Researchers from security firm CTS Labs, discovered 13 critical vulnerabilities affecting AMD’s Ryzen chipset, Epyc processors and more product lines.
The systems running on Ryzen chipset and Epyc processors can be controlled by attackers to access secure data like network credentials, physical memory, peripherals, etc.
Ryzen and Epyc processors are secured by AMD Secure Processor, but researchers said that Secure Processor itself is being shipped with vulnerabilities, allowing attackers to install malware in the chip.
CTS Labs classified the vulnerabilities in four categories— Ryzenfall, Fallout, Chimera, and Masterkey.
The Ryzenfall impacts the Ryzen chipset products by inserting malicious code to control AMD Secure Processor line. Ryzenfall helps attackers to read and write the protected memory and use this to bypass systems like Windows Credential Guard. This helps them to steal credentials of network and spread into protected networks.
Fallout vulnerability affects the Epyc servers, and allows attacks on protected networks and memory. Attackers can bypass the Basic IO System flashing protection implemented in SMM.

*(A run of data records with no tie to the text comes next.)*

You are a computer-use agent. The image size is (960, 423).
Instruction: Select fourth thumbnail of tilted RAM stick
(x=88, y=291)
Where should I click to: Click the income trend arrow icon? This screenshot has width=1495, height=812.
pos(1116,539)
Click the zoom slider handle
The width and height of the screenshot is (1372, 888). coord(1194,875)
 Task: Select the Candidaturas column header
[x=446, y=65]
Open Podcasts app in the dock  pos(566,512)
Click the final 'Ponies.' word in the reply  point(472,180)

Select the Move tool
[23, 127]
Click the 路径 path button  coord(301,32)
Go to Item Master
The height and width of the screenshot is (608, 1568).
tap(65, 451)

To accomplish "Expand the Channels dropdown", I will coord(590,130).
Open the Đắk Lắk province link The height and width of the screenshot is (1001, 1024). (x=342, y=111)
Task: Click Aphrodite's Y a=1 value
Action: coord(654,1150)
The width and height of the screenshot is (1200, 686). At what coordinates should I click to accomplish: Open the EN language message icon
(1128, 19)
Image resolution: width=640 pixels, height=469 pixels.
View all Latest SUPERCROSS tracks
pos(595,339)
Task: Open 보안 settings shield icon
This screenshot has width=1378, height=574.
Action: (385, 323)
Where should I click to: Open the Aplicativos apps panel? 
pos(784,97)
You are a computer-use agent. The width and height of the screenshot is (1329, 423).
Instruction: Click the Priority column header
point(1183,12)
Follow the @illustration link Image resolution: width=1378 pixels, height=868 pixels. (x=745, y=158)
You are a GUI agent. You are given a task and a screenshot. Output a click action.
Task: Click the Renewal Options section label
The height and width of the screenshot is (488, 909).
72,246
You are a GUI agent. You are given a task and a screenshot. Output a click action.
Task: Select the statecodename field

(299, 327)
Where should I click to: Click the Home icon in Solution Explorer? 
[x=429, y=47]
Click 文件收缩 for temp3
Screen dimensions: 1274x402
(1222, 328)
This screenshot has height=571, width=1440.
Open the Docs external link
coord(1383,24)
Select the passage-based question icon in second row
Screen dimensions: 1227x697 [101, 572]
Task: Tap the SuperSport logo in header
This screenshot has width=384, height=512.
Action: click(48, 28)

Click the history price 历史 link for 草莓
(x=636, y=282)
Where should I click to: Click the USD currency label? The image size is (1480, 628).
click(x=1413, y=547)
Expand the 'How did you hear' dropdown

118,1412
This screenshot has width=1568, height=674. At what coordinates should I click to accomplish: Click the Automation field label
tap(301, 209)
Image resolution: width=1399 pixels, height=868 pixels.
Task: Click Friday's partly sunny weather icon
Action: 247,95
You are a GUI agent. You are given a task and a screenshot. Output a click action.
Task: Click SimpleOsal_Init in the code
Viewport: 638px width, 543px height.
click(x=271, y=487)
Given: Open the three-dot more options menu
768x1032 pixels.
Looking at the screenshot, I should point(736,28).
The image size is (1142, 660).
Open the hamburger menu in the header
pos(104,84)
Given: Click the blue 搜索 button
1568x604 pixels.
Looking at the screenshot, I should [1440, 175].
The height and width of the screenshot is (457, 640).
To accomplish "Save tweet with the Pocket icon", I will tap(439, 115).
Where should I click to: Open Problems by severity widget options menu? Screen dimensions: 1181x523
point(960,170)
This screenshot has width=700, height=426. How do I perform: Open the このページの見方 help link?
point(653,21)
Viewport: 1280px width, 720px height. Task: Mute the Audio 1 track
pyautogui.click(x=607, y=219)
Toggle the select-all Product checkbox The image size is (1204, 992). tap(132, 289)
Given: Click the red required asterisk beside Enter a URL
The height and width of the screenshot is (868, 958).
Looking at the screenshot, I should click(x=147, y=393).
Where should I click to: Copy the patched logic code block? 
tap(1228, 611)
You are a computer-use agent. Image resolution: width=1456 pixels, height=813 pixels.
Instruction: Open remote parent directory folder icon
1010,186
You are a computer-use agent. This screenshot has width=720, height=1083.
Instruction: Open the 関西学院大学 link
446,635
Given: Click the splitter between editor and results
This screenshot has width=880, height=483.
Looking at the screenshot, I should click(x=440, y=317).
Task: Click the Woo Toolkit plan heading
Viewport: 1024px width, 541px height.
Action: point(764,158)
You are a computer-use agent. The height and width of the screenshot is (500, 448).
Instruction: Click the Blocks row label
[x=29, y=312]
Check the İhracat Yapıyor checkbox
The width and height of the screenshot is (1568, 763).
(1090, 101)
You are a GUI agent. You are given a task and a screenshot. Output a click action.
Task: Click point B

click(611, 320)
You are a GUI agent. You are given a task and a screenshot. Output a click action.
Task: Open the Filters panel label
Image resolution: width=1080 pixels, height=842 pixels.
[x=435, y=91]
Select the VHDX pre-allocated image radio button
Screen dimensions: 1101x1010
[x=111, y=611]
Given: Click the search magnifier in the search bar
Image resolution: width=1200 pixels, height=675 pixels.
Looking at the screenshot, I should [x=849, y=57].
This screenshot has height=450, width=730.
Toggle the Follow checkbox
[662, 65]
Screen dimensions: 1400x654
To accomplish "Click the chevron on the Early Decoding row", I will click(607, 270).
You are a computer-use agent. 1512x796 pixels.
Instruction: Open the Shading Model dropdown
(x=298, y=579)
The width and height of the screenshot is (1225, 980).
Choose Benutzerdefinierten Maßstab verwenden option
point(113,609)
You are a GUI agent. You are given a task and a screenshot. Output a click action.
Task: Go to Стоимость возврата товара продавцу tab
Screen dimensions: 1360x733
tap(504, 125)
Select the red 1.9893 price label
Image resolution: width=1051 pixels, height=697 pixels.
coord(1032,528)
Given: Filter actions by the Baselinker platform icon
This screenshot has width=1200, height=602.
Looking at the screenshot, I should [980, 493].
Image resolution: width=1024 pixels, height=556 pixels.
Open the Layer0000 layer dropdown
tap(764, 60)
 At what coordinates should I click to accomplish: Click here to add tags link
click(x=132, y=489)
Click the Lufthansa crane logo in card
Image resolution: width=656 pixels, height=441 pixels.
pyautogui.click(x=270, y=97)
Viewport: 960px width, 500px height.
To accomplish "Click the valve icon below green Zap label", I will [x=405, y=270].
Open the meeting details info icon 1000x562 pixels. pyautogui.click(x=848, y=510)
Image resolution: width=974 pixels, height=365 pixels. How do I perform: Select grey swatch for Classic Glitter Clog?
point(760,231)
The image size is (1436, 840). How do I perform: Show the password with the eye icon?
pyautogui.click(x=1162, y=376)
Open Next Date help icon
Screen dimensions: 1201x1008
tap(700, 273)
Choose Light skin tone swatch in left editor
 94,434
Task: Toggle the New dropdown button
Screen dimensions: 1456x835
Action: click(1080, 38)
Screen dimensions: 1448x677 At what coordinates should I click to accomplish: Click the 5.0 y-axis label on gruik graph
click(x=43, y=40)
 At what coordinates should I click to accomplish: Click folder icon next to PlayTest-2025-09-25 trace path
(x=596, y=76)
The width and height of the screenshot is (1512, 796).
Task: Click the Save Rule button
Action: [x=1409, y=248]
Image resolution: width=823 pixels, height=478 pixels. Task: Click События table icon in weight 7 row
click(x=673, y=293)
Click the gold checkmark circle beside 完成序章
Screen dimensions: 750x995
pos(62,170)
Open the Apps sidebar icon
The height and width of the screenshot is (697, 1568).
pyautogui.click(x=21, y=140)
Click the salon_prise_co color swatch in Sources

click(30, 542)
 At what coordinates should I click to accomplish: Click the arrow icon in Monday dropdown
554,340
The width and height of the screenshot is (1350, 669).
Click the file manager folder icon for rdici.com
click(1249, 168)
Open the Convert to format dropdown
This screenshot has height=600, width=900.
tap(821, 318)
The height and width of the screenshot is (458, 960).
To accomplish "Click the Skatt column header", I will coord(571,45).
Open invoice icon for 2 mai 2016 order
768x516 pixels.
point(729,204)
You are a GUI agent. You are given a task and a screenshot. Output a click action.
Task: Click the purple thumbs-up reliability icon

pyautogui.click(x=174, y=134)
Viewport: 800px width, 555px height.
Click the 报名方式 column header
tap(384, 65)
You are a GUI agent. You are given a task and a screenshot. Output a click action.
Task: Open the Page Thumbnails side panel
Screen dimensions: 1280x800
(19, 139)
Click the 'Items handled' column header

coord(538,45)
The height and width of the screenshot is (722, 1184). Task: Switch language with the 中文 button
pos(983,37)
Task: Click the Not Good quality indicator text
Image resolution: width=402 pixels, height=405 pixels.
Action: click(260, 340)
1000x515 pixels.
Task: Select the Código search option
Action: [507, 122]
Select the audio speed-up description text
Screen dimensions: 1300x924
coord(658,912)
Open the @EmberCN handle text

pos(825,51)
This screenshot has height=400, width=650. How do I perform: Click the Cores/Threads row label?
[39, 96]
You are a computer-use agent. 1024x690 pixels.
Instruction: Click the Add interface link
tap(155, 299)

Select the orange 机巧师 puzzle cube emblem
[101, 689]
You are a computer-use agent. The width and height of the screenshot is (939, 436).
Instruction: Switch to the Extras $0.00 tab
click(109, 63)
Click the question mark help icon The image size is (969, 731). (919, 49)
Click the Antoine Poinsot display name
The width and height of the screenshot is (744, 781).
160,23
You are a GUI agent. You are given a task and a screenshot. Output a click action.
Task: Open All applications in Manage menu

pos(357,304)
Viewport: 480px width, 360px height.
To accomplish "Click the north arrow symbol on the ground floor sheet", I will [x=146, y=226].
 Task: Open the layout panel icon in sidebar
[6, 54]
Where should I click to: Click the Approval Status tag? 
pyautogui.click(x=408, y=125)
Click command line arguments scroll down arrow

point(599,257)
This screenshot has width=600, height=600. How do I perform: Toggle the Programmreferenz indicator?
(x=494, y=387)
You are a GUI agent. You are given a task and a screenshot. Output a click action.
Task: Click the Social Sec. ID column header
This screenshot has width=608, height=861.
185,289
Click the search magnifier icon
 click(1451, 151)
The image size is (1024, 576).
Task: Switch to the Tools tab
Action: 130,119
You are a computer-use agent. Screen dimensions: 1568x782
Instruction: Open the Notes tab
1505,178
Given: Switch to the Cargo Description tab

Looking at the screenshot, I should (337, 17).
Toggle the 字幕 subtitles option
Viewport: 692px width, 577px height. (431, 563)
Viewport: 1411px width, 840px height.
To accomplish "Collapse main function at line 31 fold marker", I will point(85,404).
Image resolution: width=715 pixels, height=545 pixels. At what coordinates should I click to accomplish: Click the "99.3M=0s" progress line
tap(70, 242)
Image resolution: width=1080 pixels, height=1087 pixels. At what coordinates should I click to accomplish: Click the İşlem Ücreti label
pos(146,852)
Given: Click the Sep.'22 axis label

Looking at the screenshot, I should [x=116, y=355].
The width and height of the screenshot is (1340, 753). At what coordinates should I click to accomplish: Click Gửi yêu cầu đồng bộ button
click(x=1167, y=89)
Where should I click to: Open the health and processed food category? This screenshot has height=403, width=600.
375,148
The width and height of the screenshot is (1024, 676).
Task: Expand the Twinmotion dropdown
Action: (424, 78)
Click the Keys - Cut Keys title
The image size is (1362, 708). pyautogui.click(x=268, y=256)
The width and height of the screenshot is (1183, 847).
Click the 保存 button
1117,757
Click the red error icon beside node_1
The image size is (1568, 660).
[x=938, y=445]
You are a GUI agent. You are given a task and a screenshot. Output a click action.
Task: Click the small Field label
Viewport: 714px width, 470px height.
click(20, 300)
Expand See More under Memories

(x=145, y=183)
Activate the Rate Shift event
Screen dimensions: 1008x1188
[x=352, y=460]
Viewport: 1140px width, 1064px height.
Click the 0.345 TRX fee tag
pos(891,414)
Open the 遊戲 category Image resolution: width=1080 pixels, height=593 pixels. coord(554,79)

Chimera affects the Ryzen Chipset. It contains two sets of backdoors, one implemented in firmware, and other in hardware. Malicious code can be injected to the chipset through both the backdoors.
The Ryzen chipset works as a middleman to link CPU to network, Wi-Fi and Bluetooth devices. Attackers can take the middleman position of chipset to attack the operating system.
CTS Labs claimed that Masterkey affects all AMD products that it tested. Masterkey takes advantage of vulnerabilities in AMD Secure Processor to tamper with AMD’s firmware-based security features including Secure Encrypted Virtualization (SEV) and firmware Trusted Platform Module (fTPM).
Although security researchers need to give a period of 90 days to research and respond to claims of vulnerabilities, it seems CTS Labs released the vulnerabilities publicly 24 hours after informing AMD. AMD didn’t look happy about it.
“We have just received a report from a company called CTS Labs claiming there are potential security vulnerabilities related to certain of our processors. We are actively investigating and analyzing its findings,” wrote AMD in released note. “We find it unusual for a security firm to publish its research to the press without providing a reasonable amount of time for the company to investigate and address its findings.”